Exercise directions: Beginning at the line that holds "Viewport: 389px width, 348px", copy the material below exactly through its last line.

Recorded information:
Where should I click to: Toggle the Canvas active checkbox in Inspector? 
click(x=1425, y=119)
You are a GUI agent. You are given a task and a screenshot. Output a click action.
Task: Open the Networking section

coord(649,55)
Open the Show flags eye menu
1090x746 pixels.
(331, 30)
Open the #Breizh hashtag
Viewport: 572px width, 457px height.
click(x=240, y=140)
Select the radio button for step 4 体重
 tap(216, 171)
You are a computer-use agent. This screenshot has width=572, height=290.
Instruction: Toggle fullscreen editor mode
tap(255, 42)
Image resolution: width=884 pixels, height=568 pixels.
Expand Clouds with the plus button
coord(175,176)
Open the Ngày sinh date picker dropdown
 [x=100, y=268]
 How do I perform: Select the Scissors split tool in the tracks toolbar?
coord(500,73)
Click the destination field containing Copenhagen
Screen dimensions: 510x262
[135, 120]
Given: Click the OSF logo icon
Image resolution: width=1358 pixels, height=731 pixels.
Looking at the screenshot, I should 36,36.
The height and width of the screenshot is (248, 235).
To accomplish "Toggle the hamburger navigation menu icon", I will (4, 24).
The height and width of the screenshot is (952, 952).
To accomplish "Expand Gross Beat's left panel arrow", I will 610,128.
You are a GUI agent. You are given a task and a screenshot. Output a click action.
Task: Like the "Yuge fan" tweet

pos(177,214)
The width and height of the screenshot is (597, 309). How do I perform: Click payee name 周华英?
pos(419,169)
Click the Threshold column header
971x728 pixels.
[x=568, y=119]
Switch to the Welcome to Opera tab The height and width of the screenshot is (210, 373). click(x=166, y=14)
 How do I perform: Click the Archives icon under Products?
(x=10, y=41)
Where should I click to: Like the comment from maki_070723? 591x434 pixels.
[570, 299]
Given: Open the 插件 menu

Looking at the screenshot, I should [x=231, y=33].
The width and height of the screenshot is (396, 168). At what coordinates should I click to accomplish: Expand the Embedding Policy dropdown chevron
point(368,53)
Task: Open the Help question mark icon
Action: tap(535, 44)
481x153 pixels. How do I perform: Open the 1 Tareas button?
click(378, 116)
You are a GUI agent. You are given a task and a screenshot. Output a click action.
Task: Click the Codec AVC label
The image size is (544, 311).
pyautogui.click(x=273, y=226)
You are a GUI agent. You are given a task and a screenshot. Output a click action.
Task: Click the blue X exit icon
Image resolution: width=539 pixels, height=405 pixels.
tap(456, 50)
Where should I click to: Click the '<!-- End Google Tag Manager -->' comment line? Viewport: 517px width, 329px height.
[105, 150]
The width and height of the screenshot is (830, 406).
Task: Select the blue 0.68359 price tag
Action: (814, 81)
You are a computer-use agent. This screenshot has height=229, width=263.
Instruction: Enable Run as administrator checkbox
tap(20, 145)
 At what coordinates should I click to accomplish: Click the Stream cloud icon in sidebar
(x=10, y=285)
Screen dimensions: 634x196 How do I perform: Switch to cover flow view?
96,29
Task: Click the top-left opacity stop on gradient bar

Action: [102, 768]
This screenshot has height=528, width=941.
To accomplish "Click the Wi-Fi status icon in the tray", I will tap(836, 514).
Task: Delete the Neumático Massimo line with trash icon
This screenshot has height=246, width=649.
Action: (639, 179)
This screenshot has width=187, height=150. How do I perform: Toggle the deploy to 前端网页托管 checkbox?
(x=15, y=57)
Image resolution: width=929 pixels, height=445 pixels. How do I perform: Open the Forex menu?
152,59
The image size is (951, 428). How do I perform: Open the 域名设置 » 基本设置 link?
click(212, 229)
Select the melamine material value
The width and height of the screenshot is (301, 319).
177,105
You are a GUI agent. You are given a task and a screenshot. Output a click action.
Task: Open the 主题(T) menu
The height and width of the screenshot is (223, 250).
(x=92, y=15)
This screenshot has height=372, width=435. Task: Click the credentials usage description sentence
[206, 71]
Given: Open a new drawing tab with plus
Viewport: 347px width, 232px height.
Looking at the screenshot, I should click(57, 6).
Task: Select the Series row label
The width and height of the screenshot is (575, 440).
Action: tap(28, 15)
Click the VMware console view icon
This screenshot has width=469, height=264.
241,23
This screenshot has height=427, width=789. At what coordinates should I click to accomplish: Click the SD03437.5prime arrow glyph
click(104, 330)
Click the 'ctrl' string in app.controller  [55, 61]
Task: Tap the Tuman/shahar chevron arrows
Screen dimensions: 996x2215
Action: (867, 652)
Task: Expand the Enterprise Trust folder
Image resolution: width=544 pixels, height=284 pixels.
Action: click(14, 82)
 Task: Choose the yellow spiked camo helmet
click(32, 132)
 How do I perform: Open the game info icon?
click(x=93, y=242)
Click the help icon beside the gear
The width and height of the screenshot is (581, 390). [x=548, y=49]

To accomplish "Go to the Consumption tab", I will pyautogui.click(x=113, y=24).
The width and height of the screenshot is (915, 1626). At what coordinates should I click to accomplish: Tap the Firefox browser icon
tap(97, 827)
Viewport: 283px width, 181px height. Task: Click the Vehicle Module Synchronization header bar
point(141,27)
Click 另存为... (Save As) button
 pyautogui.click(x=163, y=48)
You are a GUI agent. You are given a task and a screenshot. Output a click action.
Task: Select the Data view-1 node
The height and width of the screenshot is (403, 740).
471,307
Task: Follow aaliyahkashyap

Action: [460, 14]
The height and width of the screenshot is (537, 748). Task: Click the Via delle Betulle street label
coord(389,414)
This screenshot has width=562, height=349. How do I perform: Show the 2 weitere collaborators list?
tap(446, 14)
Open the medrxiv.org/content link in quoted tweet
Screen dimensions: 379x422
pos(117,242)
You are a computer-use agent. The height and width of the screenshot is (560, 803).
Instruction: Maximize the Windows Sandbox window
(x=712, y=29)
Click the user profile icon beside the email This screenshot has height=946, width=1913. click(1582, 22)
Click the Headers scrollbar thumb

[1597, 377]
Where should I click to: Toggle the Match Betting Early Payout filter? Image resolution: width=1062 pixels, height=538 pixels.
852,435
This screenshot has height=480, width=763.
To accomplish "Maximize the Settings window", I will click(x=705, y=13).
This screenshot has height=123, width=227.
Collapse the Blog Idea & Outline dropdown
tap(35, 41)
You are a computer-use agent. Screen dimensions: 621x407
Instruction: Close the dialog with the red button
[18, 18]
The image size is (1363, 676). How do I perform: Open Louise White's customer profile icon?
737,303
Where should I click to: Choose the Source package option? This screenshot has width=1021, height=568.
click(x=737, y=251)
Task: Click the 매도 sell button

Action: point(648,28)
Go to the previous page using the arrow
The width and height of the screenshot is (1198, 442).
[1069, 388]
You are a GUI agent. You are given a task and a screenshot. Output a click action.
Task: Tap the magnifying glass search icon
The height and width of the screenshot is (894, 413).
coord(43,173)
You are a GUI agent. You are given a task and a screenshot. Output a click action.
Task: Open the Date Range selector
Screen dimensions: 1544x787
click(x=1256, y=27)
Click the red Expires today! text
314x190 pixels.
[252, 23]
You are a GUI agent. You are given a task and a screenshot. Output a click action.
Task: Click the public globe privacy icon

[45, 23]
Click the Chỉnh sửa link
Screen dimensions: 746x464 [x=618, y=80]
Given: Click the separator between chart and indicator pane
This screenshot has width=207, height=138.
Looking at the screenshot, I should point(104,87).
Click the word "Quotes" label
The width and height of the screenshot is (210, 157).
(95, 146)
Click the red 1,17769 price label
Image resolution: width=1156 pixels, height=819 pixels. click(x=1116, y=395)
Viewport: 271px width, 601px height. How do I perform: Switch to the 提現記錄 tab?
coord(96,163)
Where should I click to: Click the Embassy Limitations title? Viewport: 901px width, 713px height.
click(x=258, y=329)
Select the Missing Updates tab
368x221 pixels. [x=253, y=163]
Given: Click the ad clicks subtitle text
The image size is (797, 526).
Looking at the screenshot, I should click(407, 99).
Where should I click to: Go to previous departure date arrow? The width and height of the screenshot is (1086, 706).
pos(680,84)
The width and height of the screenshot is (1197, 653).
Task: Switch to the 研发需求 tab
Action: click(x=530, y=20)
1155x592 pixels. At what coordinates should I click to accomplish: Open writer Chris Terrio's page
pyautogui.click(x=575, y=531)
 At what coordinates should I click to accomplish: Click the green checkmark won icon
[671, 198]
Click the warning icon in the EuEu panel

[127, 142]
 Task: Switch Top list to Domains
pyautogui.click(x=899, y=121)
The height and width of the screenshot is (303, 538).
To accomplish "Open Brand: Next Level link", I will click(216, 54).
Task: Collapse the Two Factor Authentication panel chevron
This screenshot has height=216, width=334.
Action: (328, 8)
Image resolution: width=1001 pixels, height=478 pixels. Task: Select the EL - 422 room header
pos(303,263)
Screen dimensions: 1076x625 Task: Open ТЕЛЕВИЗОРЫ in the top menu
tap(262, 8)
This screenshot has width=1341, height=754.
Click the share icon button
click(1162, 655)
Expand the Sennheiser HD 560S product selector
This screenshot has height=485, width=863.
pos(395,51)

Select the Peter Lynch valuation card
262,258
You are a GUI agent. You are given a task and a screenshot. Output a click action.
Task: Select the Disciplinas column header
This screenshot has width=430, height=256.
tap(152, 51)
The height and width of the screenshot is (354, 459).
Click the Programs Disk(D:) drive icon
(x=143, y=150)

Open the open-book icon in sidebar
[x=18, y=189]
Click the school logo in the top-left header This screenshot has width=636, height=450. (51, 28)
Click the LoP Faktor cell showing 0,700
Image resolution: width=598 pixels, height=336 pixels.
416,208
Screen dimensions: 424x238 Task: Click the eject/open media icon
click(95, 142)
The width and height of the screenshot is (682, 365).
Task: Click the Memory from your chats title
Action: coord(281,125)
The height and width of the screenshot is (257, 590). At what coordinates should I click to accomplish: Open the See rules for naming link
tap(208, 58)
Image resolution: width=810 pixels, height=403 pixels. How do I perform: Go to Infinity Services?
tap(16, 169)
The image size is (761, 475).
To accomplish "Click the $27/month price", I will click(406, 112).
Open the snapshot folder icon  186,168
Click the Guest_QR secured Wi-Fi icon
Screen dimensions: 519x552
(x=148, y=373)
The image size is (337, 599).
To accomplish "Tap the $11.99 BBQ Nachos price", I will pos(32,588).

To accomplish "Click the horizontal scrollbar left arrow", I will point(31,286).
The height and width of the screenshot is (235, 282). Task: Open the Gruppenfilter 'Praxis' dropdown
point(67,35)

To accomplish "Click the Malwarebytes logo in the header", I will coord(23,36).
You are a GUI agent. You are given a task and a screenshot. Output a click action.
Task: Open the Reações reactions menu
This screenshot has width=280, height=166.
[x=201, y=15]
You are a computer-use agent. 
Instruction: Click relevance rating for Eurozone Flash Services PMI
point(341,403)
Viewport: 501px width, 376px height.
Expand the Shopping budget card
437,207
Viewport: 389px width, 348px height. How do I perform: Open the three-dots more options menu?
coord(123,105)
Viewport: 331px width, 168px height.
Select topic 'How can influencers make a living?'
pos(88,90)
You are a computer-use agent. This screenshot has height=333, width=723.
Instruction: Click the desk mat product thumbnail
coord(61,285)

Response below:
Viewport: 389px width, 348px height. How do I perform: Open the three-dots more options menu?
coord(123,105)
Viewport: 331px width, 168px height.
Select topic 'How can influencers make a living?'
pos(88,90)
You are a computer-use agent. This screenshot has height=333, width=723.
Instruction: Click the desk mat product thumbnail
coord(61,285)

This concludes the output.